### What you should do
For this exercise, repeat the listing below from its first line through the line containing "Favorite the page", exactly as written.

═════ Data listing ═════

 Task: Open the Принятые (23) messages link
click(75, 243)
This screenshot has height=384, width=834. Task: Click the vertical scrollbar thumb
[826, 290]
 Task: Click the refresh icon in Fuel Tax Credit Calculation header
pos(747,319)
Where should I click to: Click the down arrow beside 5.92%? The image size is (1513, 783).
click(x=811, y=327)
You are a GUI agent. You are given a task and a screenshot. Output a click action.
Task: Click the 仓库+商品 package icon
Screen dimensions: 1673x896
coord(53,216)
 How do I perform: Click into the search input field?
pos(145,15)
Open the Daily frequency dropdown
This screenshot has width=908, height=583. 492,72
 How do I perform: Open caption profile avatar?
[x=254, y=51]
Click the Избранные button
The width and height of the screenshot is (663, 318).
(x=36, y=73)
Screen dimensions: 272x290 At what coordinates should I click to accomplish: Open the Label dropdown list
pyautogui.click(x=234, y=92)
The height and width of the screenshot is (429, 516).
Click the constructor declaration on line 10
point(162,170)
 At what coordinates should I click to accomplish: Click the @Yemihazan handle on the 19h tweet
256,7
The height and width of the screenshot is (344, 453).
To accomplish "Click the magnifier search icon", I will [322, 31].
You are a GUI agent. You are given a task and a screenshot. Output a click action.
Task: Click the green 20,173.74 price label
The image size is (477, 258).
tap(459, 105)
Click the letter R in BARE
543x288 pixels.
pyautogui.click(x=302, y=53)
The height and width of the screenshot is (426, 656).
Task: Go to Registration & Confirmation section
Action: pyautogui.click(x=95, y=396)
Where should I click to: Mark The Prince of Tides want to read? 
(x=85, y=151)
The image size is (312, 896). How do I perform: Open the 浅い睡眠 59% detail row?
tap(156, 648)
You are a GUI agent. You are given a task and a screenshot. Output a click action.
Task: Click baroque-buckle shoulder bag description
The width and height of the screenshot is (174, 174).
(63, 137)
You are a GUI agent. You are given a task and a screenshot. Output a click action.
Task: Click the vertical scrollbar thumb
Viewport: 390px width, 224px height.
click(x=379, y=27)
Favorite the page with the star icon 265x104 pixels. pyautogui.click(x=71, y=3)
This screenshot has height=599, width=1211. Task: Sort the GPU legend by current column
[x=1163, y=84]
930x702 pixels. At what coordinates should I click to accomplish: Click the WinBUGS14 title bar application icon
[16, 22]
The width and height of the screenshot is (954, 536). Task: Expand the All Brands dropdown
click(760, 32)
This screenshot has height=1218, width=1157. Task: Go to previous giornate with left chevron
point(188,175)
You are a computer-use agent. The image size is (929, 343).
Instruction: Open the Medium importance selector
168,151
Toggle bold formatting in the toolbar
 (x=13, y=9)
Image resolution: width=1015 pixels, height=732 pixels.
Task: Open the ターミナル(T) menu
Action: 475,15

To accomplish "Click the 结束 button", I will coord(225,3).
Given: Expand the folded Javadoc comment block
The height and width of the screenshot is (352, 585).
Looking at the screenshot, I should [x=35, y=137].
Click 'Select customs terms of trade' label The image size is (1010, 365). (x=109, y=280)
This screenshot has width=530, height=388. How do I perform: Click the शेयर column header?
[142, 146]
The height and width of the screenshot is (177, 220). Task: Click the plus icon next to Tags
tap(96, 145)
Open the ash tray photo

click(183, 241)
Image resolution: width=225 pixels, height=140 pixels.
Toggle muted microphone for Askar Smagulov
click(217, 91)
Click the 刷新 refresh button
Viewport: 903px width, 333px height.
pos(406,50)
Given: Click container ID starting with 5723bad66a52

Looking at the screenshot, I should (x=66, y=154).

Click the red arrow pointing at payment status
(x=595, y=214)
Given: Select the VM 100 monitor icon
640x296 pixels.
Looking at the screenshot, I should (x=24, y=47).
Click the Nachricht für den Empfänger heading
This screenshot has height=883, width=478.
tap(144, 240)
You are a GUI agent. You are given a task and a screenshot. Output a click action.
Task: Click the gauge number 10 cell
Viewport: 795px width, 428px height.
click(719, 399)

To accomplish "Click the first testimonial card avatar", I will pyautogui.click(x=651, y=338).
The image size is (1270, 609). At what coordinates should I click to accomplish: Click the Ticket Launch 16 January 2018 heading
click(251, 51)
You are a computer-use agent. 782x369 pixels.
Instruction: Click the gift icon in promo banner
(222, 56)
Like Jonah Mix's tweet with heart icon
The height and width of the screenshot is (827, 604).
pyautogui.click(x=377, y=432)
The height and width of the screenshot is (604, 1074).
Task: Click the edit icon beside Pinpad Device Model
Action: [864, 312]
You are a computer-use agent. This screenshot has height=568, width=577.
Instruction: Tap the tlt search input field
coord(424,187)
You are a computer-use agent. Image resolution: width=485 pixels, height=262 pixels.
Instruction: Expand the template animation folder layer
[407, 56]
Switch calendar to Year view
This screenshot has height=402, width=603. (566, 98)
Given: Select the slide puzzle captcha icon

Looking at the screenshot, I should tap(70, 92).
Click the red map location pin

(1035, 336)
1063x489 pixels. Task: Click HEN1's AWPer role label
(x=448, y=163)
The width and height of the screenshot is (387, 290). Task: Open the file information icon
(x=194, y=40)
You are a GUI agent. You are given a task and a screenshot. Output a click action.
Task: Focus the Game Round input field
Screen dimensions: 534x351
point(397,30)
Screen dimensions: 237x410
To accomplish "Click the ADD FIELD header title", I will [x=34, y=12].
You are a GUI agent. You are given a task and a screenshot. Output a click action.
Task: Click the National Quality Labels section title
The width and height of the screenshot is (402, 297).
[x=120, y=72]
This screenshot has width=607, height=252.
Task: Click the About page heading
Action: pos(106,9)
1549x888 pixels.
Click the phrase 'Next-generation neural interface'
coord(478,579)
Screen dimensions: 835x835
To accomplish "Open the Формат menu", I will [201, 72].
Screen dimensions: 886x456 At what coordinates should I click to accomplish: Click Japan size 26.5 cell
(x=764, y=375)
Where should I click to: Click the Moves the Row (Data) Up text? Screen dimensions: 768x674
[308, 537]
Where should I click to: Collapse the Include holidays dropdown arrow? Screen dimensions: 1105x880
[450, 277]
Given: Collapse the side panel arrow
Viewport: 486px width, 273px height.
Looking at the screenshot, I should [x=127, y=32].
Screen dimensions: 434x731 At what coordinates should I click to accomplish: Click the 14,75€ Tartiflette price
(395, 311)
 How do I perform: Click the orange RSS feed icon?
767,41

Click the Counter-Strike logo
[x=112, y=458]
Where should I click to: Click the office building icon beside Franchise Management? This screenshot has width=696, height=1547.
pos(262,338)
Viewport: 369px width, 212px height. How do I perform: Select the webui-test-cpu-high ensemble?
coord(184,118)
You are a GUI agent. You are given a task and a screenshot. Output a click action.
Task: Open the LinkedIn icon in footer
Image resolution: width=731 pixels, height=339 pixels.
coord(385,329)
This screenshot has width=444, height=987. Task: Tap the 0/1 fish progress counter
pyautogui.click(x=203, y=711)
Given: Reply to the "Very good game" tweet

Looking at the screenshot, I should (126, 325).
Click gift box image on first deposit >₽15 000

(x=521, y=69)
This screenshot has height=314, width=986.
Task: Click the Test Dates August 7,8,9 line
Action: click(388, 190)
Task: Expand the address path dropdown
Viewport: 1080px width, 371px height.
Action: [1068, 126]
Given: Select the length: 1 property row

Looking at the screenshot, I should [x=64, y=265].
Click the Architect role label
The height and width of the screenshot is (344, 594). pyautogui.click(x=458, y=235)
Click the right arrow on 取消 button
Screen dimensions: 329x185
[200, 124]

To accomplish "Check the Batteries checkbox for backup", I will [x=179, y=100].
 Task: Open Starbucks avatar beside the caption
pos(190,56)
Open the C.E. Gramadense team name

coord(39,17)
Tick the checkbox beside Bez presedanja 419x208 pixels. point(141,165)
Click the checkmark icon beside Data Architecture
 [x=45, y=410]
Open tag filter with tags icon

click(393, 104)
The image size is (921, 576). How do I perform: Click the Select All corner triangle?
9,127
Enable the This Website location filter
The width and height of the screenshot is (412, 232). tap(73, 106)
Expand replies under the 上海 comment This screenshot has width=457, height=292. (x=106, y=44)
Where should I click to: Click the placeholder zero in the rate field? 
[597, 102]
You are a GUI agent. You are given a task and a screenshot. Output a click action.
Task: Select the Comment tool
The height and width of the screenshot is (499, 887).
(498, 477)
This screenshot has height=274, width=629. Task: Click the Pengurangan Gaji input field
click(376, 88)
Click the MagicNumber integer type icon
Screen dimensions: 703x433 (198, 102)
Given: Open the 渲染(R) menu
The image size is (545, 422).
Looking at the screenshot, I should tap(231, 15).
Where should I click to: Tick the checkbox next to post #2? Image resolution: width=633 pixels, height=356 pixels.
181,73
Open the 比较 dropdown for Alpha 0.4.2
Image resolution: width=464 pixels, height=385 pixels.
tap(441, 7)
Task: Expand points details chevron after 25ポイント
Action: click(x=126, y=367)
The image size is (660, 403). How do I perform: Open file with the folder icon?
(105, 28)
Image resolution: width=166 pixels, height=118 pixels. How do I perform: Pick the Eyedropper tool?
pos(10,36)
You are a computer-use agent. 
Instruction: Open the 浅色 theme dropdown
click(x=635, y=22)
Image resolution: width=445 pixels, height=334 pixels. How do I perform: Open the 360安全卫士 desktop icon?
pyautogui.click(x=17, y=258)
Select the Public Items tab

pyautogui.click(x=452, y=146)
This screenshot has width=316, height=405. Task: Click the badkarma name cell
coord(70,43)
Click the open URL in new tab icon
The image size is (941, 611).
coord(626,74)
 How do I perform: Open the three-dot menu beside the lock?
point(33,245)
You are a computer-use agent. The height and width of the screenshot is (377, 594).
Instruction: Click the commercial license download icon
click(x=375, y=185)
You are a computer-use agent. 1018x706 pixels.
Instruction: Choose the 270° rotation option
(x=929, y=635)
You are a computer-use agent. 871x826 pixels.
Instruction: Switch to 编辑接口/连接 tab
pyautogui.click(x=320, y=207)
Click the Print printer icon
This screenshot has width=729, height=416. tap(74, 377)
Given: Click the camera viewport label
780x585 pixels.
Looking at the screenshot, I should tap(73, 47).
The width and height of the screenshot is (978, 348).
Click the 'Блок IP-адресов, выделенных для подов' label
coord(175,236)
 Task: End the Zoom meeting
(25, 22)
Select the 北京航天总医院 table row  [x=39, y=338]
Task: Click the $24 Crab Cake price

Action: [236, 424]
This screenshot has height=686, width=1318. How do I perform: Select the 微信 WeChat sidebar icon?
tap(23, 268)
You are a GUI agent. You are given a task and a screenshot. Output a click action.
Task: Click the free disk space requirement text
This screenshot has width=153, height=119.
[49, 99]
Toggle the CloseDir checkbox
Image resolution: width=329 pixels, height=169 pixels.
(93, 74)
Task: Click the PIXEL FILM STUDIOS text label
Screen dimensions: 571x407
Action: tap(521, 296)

═════

### Solution to the exercise
 Task: Open the Принятые (23) messages link
click(75, 243)
This screenshot has height=384, width=834. Task: Click the vertical scrollbar thumb
[826, 290]
 Task: Click the refresh icon in Fuel Tax Credit Calculation header
pos(747,319)
Where should I click to: Click the down arrow beside 5.92%? The image size is (1513, 783).
click(x=811, y=327)
You are a GUI agent. You are given a task and a screenshot. Output a click action.
Task: Click the 仓库+商品 package icon
Screen dimensions: 1673x896
coord(53,216)
 How do I perform: Click into the search input field?
pos(145,15)
Open the Daily frequency dropdown
This screenshot has width=908, height=583. 492,72
 How do I perform: Open caption profile avatar?
[x=254, y=51]
Click the Избранные button
The width and height of the screenshot is (663, 318).
(x=36, y=73)
Screen dimensions: 272x290 At what coordinates should I click to accomplish: Open the Label dropdown list
pyautogui.click(x=234, y=92)
The height and width of the screenshot is (429, 516).
Click the constructor declaration on line 10
point(162,170)
 At what coordinates should I click to accomplish: Click the @Yemihazan handle on the 19h tweet
256,7
The height and width of the screenshot is (344, 453).
To accomplish "Click the magnifier search icon", I will [322, 31].
You are a GUI agent. You are given a task and a screenshot. Output a click action.
Task: Click the green 20,173.74 price label
The image size is (477, 258).
tap(459, 105)
Click the letter R in BARE
543x288 pixels.
pyautogui.click(x=302, y=53)
The height and width of the screenshot is (426, 656).
Task: Go to Registration & Confirmation section
Action: pyautogui.click(x=95, y=396)
Where should I click to: Mark The Prince of Tides want to read? 
(x=85, y=151)
The image size is (312, 896). How do I perform: Open the 浅い睡眠 59% detail row?
tap(156, 648)
You are a GUI agent. You are given a task and a screenshot. Output a click action.
Task: Click baroque-buckle shoulder bag description
The width and height of the screenshot is (174, 174).
(63, 137)
You are a GUI agent. You are given a task and a screenshot. Output a click action.
Task: Click the vertical scrollbar thumb
Viewport: 390px width, 224px height.
click(x=379, y=27)
Favorite the page with the star icon 265x104 pixels. pyautogui.click(x=71, y=3)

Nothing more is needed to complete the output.